Requirement –
An exact copy of the listing is needed, with every line kept.

········

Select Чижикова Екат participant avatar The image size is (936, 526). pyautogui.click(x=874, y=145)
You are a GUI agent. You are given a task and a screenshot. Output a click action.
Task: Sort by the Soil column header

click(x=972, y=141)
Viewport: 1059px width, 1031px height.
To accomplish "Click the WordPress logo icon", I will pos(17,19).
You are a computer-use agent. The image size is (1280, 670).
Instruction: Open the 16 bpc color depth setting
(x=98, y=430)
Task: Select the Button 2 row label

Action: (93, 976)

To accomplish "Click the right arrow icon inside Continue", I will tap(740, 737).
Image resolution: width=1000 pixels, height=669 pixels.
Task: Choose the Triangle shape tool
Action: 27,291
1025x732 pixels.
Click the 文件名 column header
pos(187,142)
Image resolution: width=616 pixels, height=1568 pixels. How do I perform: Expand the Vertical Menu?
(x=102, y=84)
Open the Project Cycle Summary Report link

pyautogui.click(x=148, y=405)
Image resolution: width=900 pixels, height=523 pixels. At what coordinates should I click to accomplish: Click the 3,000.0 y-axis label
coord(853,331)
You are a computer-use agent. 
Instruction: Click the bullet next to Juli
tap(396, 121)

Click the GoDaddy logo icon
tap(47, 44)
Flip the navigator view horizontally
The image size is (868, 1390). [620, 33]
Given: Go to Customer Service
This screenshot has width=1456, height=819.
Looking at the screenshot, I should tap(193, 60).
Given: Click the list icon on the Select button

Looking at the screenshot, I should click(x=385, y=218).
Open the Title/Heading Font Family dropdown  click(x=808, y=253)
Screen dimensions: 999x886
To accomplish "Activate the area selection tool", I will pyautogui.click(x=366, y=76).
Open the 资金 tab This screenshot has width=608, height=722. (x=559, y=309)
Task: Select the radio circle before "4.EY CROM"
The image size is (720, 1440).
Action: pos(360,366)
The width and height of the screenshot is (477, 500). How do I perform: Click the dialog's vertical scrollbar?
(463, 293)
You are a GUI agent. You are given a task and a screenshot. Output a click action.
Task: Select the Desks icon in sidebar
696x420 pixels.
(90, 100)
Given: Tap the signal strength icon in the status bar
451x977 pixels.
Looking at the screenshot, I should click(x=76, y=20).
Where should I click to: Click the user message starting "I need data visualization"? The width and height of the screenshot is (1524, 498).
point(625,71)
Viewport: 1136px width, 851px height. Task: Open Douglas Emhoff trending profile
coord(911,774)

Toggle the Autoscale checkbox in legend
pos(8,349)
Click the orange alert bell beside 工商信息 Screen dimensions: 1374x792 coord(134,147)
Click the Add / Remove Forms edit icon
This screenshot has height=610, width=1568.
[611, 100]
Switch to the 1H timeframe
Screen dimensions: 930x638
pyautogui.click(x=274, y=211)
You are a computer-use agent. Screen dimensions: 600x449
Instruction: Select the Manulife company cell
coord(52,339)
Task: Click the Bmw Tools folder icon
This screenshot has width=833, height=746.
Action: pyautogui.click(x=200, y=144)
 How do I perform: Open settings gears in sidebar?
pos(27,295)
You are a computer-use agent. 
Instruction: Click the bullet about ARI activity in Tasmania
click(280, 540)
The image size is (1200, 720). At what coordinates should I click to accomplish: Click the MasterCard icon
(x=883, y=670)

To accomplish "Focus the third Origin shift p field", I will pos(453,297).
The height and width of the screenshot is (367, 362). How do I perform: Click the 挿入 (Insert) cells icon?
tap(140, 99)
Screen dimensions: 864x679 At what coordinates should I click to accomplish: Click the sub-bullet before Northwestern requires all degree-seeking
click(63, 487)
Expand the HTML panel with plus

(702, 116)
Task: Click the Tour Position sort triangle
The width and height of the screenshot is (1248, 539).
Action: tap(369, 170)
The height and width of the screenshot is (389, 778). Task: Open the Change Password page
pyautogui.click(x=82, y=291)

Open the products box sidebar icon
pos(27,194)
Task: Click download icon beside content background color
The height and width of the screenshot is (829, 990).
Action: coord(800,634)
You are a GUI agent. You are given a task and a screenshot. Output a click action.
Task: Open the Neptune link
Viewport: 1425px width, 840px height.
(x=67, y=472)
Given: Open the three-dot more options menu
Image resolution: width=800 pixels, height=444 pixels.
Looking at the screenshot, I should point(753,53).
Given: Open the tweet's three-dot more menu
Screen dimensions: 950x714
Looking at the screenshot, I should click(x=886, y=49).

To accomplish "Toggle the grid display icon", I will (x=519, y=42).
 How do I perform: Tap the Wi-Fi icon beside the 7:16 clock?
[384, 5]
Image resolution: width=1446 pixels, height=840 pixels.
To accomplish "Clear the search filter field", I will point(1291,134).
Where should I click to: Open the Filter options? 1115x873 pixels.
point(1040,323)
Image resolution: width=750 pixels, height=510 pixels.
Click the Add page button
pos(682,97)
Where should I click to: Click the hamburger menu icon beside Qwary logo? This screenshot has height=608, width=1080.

········

Solution –
Select Чижикова Екат participant avatar The image size is (936, 526). pyautogui.click(x=874, y=145)
You are a GUI agent. You are given a task and a screenshot. Output a click action.
Task: Sort by the Soil column header

click(x=972, y=141)
Viewport: 1059px width, 1031px height.
To accomplish "Click the WordPress logo icon", I will pos(17,19).
You are a computer-use agent. The image size is (1280, 670).
Instruction: Open the 16 bpc color depth setting
(x=98, y=430)
Task: Select the Button 2 row label

Action: (93, 976)

To accomplish "Click the right arrow icon inside Continue", I will tap(740, 737).
Image resolution: width=1000 pixels, height=669 pixels.
Task: Choose the Triangle shape tool
Action: 27,291
1025x732 pixels.
Click the 文件名 column header
pos(187,142)
Image resolution: width=616 pixels, height=1568 pixels. How do I perform: Expand the Vertical Menu?
(x=102, y=84)
Open the Project Cycle Summary Report link

pyautogui.click(x=148, y=405)
Image resolution: width=900 pixels, height=523 pixels. At what coordinates should I click to accomplish: Click the 3,000.0 y-axis label
coord(853,331)
You are a computer-use agent. 
Instruction: Click the bullet next to Juli
tap(396, 121)

Click the GoDaddy logo icon
tap(47, 44)
Flip the navigator view horizontally
The image size is (868, 1390). [620, 33]
Given: Go to Customer Service
This screenshot has width=1456, height=819.
Looking at the screenshot, I should tap(193, 60).
Given: Click the list icon on the Select button

Looking at the screenshot, I should click(x=385, y=218).
Open the Title/Heading Font Family dropdown  click(x=808, y=253)
Screen dimensions: 999x886
To accomplish "Activate the area selection tool", I will pyautogui.click(x=366, y=76).
Open the 资金 tab This screenshot has width=608, height=722. (x=559, y=309)
Task: Select the radio circle before "4.EY CROM"
The image size is (720, 1440).
Action: pos(360,366)
The width and height of the screenshot is (477, 500). How do I perform: Click the dialog's vertical scrollbar?
(463, 293)
You are a GUI agent. You are given a task and a screenshot. Output a click action.
Task: Select the Desks icon in sidebar
696x420 pixels.
(90, 100)
Given: Tap the signal strength icon in the status bar
451x977 pixels.
Looking at the screenshot, I should click(x=76, y=20).
Where should I click to: Click the user message starting "I need data visualization"? The width and height of the screenshot is (1524, 498).
point(625,71)
Viewport: 1136px width, 851px height. Task: Open Douglas Emhoff trending profile
coord(911,774)

Toggle the Autoscale checkbox in legend
pos(8,349)
Click the orange alert bell beside 工商信息 Screen dimensions: 1374x792 coord(134,147)
Click the Add / Remove Forms edit icon
This screenshot has height=610, width=1568.
[611, 100]
Switch to the 1H timeframe
Screen dimensions: 930x638
pyautogui.click(x=274, y=211)
You are a computer-use agent. Screen dimensions: 600x449
Instruction: Select the Manulife company cell
coord(52,339)
Task: Click the Bmw Tools folder icon
This screenshot has width=833, height=746.
Action: pyautogui.click(x=200, y=144)
 How do I perform: Open settings gears in sidebar?
pos(27,295)
You are a computer-use agent. 
Instruction: Click the bullet about ARI activity in Tasmania
click(280, 540)
The image size is (1200, 720). At what coordinates should I click to accomplish: Click the MasterCard icon
(x=883, y=670)

To accomplish "Focus the third Origin shift p field", I will pos(453,297).
The height and width of the screenshot is (367, 362). How do I perform: Click the 挿入 (Insert) cells icon?
tap(140, 99)
Screen dimensions: 864x679 At what coordinates should I click to accomplish: Click the sub-bullet before Northwestern requires all degree-seeking
click(63, 487)
Expand the HTML panel with plus

(702, 116)
Task: Click the Tour Position sort triangle
The width and height of the screenshot is (1248, 539).
Action: tap(369, 170)
The height and width of the screenshot is (389, 778). Task: Open the Change Password page
pyautogui.click(x=82, y=291)

Open the products box sidebar icon
pos(27,194)
Task: Click download icon beside content background color
The height and width of the screenshot is (829, 990).
Action: coord(800,634)
You are a GUI agent. You are given a task and a screenshot. Output a click action.
Task: Open the Neptune link
Viewport: 1425px width, 840px height.
(x=67, y=472)
Given: Open the three-dot more options menu
Image resolution: width=800 pixels, height=444 pixels.
Looking at the screenshot, I should point(753,53).
Given: Open the tweet's three-dot more menu
Screen dimensions: 950x714
Looking at the screenshot, I should click(x=886, y=49).

To accomplish "Toggle the grid display icon", I will (x=519, y=42).
 How do I perform: Tap the Wi-Fi icon beside the 7:16 clock?
[384, 5]
Image resolution: width=1446 pixels, height=840 pixels.
To accomplish "Clear the search filter field", I will point(1291,134).
Where should I click to: Open the Filter options? 1115x873 pixels.
point(1040,323)
Image resolution: width=750 pixels, height=510 pixels.
Click the Add page button
pos(682,97)
Where should I click to: Click the hamburger menu icon beside Qwary logo? This screenshot has height=608, width=1080.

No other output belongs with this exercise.